То же самое можно сказать об искусстве. Народническому мировоззрению свойственно отводить искусству чисто служебное место, — оно в его глазах должно быть тенденциозно. История передвижников дала пример того, к какому эстетическому падению это ведет. Но и вообще здесь наносился еще не оцененный по достоинству удар русской культуре. Поэты и художники должны были обращаться в морализирующих беллетристов. Заглушалась потребность и чувство красоты, и молодые поколения воспитывались в этом смысле с варварской небрежностью. Пушкин был окружен холодно официальными признателями, Тютчев оставался как бы совершенно незамеченным. Еще так недавно наши глаза были поражены какой-то слепотой, и мы равнодушно проходили мимо величайших сокровищ русской иконописи. Правда, в этом смысле совершилась большая перемена. Новое русское искусство окончательно завоевало признание своей самостоятельности. Новая поэзия нашла в нашем языке и непредвиденные возможности воплощения. Скорее можно говорить о преувеличенном и неискреннем эстетизме, который превратился в моду и позу, и даже о своеобразном эстетическом анархизме. Но эти безвкусные и досадные искажения не должны колебать, опять-таки, признания объективной силы искусства — даже в его субъективнейших лирических образцах. Эта сила присуща Лермонтову, как и Пушкину, Шопену, как и Бетховену. Попытка Л. H. Толстого его опровергнуть опровергает самое себя{5}. Можно быть уверенным, что обратная крайность — господство холодного и условного «парнасского» искусства{6}, искусства формы, исключительный культ их не может у нас утвердиться.
Русская философия точно так же становится на собственный путь. Народничество видело в философии magistrix vitae{7}. Оно суеверно боялось метафизики, как боялось чистого искусства. Еще так недавно можно было у нас встретить расценку философских устремлений мысли по совершенно постороннему критерию — насколько они отвечают политическому или социальному движению. Но это поистине варварское отношение к человеческой мысли в настоящее время, надо надеяться, не может возродиться. Опаснее другое, — чтобы этот столь свойственный нам морализирующий субъективизм не вошел в самую умозрительную работу и не исказил бы ее. Опасно, например, что проблема мира у нас превратится в какое-то построение совершенно условной истины о мире, создание своего рода нравственной рабочей гипотезы. Надо, впрочем, сказать, что эта опасность умаляется явственным характером, присущим новейшему философскому творчеству в России, это творчество явственно тяготеет к онтологии.

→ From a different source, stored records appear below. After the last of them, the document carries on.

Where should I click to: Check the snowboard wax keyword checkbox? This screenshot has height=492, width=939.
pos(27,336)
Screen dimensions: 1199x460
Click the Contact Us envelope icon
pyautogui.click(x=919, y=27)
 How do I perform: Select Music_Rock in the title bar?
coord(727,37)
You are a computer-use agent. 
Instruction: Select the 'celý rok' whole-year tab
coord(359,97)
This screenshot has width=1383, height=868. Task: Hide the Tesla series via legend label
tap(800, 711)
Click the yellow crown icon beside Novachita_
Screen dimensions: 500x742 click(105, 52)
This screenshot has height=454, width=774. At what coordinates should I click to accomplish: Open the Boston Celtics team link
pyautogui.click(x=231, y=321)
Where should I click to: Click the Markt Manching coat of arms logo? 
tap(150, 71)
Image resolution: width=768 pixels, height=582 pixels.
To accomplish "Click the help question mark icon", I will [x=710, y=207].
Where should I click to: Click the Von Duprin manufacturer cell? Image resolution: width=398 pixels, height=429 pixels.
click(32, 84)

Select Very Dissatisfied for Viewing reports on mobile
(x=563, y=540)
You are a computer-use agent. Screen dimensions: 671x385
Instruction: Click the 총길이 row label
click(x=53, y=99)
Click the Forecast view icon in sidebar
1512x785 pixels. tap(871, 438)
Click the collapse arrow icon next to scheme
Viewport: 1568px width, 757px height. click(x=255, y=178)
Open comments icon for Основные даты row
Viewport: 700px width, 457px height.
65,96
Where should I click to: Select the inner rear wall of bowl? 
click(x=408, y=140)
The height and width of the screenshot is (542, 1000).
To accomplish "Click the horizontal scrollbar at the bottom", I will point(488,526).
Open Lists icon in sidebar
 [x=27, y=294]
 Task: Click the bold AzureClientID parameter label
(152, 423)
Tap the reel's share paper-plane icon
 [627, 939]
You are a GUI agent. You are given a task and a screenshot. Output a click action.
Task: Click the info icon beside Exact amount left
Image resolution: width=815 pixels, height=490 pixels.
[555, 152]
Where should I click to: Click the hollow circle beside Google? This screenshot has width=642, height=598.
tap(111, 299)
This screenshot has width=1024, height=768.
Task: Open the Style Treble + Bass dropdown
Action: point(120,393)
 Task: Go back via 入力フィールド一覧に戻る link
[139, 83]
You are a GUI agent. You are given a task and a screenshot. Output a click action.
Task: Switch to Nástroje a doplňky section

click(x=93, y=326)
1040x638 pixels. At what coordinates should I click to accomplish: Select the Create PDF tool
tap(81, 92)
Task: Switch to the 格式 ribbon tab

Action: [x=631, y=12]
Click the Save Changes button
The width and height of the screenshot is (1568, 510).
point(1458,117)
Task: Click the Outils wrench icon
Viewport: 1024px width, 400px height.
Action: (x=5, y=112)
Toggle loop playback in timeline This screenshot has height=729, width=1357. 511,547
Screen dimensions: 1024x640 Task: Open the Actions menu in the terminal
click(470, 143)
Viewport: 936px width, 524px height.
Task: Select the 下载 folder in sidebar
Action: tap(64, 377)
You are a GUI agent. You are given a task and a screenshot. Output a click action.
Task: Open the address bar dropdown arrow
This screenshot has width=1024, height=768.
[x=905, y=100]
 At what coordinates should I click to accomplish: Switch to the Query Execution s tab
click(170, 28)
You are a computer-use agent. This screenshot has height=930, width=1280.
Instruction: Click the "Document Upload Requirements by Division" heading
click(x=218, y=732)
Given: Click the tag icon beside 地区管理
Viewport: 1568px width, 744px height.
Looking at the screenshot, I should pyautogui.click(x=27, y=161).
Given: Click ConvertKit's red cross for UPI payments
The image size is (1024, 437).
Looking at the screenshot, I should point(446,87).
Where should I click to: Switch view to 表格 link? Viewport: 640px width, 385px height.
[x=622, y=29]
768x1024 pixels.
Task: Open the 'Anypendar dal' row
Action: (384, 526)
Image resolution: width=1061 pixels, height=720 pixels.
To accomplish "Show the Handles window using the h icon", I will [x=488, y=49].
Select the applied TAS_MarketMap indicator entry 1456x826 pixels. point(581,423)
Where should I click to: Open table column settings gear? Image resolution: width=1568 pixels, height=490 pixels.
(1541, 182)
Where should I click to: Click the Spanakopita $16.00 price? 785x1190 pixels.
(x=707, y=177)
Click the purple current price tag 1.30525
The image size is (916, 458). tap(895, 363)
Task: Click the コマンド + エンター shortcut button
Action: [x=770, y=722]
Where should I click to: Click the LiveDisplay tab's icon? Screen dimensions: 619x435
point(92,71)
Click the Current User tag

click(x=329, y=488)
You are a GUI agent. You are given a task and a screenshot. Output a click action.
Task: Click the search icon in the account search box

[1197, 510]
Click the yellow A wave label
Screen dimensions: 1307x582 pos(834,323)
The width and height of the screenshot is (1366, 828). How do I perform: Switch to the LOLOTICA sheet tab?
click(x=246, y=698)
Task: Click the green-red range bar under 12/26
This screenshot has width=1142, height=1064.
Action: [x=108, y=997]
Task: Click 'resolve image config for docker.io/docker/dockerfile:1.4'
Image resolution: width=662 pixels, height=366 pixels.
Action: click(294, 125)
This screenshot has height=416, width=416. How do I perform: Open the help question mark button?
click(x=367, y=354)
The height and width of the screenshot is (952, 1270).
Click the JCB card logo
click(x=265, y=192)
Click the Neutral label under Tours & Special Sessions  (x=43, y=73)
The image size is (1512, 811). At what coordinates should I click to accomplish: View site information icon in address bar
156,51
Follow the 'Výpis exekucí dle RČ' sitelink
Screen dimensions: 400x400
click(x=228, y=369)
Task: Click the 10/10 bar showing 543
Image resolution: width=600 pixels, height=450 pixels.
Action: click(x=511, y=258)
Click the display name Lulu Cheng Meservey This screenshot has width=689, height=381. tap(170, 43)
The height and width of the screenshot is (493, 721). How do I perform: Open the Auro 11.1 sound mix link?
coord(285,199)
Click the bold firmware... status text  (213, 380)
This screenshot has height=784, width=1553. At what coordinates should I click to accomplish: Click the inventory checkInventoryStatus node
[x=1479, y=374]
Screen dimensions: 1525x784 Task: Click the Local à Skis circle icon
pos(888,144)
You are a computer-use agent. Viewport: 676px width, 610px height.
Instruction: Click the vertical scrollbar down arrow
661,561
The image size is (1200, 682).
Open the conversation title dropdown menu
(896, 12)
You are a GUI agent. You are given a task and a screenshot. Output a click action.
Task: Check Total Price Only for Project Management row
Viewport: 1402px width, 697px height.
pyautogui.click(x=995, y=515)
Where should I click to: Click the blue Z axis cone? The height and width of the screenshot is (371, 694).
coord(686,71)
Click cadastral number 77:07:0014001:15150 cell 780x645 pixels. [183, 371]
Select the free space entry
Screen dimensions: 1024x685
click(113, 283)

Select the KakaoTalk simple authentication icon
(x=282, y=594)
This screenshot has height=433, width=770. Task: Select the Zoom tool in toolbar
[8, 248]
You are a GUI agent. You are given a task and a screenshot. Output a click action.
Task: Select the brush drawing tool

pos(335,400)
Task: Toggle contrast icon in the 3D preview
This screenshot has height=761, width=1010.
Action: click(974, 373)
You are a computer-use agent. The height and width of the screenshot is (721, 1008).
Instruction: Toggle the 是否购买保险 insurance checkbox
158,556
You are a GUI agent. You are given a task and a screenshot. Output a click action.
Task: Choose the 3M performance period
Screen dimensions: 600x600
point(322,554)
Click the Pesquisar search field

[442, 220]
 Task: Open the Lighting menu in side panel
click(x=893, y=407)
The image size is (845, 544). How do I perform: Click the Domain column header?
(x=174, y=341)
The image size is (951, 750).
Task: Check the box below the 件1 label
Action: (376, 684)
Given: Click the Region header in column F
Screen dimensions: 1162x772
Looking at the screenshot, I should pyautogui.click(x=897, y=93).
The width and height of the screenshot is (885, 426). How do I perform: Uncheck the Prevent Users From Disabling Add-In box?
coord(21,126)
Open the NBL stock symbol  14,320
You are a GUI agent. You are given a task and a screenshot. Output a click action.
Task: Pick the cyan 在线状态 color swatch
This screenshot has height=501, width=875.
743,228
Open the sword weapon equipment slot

Если можно говорить о русской национальной философии, то духовная атмосфера ее как бы насыщена бытием. Нельзя примириться с растворением философии в теории познания, что так свойственно германской мысли. Наиболее мощное и яркое течение в русской философии утверждает всеединство, а не замыкается в искусственных узорах индивидуальной умственной игры. В свете этого идеала всеединства нас научили лучше оценивать собственное место в мироздании. Ведь всякий преувеличенный и болезненный субъективизм и есть отпадение от всеединства.
Наиболее важно все это в применении к миру нравственному. От него не уйдет русская душа, даже если она заблудилась в открывшемся перед ней царстве демонических соблазнов. Когда она придет в себя, то эта безмерная масса содеянного и попущенного зла и страдания должна вызвать и безмерное сострадание, жгучую скорбь. Путь к возрождению ведет через незримые слезы великого покаяния. И это возрождение требует другого, опять-таки обращения от себя к окружающему миру. Нужно понять этический смысл тех его элементов, которые возвышаются над личной жизнью. Нужно найти его в таких началах, как национальность, государство, культура, хотя бы наш душевный уклад в данное время от них отталкивался, хотя бы для чувства они казались холодными и бездушными. Манящая к свободе от них душевная склонность рождает соблазнительные призраки. Ибо личность, теряя связь с этими объективно-нравственными и в этом смысле общеобязательными началами, — сама становится бессодержательной и бедной.